With the standard caveat that this is ongoing research, if dogs have developed a form of human-biased theory of mind through selection operating on natural wolf variation that suggests a rather short timeline for this sort of trait, we have had domestic canines for no longer than a few tens of thousands of years.1 Remember that one of the major claims of Evolutionary PsychologyTM is that there simply hasn't been enough time for evolution to reequibilitrate our Pleistocene Swiss Army Knife mentality.2 Evolutionary PsychologyTM argues that our minds are characterized by extremely contingent specialized cognitive modules which show little within-species variation (language is the archetype, we can all speak and understand). Since they focus on human beings I am curious as to how they will attempt to rebut the dog research. Their perception of the slow pace of evolution suggests to me that proponents of Evolutionary PsychologyTM won't want to posit a canine theory of mind module geared toward H. sapiens. One last point to consider is that if apes are deficient in a cognitive skill which dogs are not then that suggests that the power of selection within the milieu of human culture is enormous.
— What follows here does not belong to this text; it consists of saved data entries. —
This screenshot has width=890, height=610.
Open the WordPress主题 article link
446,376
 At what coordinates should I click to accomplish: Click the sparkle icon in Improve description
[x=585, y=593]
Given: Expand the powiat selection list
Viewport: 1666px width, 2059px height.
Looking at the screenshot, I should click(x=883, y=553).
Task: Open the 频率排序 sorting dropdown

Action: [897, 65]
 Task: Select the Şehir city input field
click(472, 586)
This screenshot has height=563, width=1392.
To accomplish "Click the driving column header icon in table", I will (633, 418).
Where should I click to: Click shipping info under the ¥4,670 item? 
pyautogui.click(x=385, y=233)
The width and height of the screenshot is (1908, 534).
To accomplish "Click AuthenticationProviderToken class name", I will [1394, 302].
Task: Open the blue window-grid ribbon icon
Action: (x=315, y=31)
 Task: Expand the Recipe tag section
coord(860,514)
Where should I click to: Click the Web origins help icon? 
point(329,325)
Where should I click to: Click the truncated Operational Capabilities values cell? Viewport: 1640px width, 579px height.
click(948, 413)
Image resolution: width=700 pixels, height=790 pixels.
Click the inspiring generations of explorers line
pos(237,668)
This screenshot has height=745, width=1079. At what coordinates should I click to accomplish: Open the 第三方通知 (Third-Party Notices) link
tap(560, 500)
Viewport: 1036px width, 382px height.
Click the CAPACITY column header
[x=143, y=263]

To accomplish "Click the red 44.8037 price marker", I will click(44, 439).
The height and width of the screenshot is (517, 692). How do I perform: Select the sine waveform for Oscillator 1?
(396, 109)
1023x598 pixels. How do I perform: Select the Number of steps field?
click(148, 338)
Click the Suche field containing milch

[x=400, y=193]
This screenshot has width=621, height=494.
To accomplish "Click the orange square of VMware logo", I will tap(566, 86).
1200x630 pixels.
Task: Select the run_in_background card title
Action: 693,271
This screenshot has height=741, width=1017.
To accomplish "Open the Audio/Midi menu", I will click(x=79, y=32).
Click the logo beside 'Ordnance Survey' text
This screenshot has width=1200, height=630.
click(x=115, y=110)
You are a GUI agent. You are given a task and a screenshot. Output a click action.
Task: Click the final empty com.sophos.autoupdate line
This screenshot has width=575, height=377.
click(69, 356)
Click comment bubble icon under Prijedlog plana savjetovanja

Related: I believe this is the paper implied by the quotation above.

1 - There have been many repeated reports of dog ability to infer human cognitive state, but the pointing contrast with chimps struck me in particular.

2 - Remember, for a quantitative trait the response to selection is proportional to additive genetic variance (variance of the phenotype attributable to loci of independent additive effect on the phenotype), so response = (narrow sense heritability) * (selection differential). I am suspect that to a first approximation this is the sort of evolutionary dynamic that drove dog sensitivity to human cognitive states. From what I can gather proponents of the Evolutionary PsychologyTM view seem to posit sequential fixations on a each locus so that the each locus is selected against the genetic background that includes the prior fixation. This sort of evolutionary genetics can result in mechanistic epistasis which would imply a highly contingent genetic architecture.